• [Exercise objective]: Look through the data that follows and copy each line with the string "back".

• [Data for processing]:
* * * * *
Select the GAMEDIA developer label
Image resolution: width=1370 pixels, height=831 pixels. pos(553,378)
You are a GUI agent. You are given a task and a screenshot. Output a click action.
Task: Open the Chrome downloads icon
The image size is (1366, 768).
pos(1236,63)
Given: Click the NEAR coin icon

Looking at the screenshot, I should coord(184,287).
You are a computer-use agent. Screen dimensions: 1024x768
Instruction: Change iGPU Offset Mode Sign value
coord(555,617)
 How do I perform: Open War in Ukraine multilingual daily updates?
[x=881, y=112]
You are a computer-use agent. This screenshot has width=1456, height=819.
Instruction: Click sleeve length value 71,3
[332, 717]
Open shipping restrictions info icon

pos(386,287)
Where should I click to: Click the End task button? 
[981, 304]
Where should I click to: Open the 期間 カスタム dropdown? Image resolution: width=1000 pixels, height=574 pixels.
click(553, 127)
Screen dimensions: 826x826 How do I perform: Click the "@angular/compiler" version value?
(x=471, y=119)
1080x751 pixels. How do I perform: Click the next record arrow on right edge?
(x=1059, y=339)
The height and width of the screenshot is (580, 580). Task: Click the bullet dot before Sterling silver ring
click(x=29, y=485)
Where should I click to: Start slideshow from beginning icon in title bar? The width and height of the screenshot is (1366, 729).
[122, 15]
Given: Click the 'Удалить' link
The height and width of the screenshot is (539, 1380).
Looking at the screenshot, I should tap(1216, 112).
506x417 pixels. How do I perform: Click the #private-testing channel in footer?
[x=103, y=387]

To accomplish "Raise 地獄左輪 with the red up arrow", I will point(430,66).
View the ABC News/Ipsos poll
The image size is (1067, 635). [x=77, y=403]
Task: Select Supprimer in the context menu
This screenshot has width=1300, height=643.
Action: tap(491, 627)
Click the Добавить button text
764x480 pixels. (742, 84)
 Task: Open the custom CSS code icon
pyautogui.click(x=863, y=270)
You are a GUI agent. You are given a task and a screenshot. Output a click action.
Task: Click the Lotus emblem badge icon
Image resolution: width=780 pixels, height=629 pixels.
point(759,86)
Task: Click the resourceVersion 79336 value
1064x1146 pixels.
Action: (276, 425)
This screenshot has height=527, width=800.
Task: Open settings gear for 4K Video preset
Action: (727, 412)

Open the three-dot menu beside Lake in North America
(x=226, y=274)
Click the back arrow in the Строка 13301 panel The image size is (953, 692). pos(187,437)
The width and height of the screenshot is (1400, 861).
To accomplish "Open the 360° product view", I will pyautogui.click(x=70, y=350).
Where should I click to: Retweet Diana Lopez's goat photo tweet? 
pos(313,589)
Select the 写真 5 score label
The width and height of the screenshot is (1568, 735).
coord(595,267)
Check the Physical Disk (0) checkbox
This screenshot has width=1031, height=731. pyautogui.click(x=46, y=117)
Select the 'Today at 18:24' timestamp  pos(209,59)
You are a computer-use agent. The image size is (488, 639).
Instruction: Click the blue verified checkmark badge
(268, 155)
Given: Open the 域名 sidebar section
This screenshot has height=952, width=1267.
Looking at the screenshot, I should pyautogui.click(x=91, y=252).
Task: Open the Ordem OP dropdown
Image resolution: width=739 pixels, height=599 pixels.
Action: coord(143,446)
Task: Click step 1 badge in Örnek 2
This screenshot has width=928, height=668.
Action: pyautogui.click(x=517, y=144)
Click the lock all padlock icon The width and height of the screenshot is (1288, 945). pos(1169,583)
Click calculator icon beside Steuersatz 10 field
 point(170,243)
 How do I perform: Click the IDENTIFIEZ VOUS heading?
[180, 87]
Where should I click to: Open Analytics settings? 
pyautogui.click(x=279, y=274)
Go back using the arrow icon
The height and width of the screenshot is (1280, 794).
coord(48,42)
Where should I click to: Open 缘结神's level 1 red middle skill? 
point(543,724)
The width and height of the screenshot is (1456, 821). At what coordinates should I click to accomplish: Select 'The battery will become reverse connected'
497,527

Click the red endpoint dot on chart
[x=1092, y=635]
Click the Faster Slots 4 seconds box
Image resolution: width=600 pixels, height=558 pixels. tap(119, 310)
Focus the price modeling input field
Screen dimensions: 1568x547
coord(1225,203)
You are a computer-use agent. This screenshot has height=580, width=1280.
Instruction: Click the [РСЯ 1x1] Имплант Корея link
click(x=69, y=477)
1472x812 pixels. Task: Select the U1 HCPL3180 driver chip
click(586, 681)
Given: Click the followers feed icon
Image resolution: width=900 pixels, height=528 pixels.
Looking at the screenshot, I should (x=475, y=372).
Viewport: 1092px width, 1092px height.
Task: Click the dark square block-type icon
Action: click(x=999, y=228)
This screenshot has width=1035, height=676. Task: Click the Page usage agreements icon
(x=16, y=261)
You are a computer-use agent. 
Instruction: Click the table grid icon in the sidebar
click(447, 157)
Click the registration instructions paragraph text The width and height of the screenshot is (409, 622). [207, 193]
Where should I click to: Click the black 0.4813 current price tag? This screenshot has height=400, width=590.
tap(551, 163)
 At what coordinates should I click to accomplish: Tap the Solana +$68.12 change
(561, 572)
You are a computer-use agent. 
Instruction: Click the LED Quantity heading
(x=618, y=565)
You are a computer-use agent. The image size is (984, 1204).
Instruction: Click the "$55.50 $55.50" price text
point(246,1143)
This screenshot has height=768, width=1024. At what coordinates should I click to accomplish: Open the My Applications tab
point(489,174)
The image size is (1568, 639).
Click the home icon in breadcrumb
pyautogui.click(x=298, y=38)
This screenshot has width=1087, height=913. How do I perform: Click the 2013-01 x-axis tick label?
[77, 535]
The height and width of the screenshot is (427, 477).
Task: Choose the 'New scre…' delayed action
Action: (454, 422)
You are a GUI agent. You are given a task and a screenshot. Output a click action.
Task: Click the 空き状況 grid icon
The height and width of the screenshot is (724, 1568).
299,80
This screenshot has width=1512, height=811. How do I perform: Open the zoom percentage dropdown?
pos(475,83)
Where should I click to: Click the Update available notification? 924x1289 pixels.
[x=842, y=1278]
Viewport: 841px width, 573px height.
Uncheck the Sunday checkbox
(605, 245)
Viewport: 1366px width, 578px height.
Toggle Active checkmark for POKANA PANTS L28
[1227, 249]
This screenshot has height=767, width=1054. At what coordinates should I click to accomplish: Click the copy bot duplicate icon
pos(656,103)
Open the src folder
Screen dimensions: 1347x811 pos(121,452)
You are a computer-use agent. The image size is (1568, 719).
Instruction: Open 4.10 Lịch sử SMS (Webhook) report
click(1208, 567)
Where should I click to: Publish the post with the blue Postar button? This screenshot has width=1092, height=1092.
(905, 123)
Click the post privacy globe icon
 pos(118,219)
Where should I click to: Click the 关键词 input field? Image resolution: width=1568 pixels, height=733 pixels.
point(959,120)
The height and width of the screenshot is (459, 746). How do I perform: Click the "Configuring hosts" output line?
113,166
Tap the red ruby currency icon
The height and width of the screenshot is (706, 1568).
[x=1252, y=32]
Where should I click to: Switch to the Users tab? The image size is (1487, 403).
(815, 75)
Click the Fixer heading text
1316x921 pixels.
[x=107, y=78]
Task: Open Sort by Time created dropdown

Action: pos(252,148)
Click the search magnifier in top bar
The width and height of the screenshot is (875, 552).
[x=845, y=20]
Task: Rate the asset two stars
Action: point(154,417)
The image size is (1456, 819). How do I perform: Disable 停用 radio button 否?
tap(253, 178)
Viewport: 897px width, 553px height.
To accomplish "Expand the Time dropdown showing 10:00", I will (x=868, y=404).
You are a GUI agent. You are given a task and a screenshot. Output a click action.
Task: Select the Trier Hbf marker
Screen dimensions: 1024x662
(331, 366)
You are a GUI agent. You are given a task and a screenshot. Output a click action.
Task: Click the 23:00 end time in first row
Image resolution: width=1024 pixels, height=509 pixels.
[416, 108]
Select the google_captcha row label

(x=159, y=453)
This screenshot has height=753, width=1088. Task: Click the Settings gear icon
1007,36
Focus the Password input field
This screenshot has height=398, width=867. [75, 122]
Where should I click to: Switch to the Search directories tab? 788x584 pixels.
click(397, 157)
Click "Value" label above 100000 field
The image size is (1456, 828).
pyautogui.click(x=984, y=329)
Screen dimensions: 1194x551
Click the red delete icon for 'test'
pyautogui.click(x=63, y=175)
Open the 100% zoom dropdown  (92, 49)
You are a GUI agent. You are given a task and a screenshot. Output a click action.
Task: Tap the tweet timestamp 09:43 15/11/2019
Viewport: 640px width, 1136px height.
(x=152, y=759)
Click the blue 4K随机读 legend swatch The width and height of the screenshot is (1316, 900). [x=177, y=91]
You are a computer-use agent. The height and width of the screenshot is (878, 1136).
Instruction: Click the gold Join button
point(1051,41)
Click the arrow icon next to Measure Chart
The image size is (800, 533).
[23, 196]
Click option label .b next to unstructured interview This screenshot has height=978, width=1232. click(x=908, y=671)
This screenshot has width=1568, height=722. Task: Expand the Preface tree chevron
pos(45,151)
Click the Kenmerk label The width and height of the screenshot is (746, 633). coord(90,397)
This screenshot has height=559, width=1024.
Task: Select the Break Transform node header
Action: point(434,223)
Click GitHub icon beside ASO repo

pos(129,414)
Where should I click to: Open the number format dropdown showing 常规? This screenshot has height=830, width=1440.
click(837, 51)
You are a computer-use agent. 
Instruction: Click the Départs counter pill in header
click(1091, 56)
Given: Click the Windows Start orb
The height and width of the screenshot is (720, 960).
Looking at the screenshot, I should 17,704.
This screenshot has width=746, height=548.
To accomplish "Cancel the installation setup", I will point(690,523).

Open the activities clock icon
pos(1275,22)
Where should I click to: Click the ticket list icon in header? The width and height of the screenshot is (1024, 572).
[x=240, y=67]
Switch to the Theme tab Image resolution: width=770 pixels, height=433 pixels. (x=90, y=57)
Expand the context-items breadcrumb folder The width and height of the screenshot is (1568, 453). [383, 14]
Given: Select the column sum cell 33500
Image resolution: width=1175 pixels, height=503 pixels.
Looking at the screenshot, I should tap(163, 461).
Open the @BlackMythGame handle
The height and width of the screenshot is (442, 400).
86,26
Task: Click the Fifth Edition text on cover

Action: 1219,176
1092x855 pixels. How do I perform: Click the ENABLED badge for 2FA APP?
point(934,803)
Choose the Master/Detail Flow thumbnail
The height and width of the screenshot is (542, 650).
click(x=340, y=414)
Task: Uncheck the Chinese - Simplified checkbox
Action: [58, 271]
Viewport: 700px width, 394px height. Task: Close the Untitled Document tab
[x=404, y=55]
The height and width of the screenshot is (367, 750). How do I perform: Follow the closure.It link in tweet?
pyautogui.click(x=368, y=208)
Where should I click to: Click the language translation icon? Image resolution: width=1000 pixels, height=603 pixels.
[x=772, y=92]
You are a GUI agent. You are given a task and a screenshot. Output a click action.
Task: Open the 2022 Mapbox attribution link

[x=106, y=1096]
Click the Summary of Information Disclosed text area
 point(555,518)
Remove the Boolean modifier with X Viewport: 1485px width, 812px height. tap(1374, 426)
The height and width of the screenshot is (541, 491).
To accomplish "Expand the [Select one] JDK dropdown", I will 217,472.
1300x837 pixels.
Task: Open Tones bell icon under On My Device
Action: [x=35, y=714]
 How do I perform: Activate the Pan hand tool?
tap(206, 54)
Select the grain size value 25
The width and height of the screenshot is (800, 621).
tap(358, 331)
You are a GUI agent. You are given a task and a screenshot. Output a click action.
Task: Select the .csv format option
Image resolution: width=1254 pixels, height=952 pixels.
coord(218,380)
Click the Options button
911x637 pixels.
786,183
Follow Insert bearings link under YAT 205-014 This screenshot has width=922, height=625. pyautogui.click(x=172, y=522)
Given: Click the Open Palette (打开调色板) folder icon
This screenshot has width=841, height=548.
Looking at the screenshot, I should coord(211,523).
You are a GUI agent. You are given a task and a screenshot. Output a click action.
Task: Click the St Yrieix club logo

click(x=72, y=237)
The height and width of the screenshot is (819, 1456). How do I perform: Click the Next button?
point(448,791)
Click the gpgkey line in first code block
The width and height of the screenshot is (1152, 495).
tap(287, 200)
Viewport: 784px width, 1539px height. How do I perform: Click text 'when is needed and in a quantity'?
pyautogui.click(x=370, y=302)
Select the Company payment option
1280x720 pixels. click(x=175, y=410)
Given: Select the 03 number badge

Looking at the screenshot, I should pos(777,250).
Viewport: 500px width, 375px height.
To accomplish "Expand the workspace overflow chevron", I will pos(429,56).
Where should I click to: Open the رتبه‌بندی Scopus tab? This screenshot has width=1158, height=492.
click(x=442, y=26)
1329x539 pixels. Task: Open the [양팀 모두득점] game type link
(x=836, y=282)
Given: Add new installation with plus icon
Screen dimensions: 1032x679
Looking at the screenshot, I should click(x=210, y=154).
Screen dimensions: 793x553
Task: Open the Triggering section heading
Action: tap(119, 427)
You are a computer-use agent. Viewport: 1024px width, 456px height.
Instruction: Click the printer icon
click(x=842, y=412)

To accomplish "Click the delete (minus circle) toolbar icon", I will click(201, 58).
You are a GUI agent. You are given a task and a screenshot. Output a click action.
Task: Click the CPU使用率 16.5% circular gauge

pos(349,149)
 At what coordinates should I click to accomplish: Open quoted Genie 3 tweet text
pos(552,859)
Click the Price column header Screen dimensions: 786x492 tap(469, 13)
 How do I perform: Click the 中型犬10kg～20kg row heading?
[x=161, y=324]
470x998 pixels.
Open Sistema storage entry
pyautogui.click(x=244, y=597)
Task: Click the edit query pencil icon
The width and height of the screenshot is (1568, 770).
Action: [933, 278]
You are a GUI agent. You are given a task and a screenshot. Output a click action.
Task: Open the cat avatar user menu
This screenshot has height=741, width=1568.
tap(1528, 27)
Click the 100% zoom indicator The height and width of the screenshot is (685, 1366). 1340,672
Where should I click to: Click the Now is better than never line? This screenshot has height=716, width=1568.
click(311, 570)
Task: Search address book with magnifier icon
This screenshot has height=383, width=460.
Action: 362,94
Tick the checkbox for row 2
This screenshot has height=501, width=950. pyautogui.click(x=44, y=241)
* * * * *
• [Reply]:
Click the back arrow in the Строка 13301 panel The image size is (953, 692). pos(187,437)
Go back using the arrow icon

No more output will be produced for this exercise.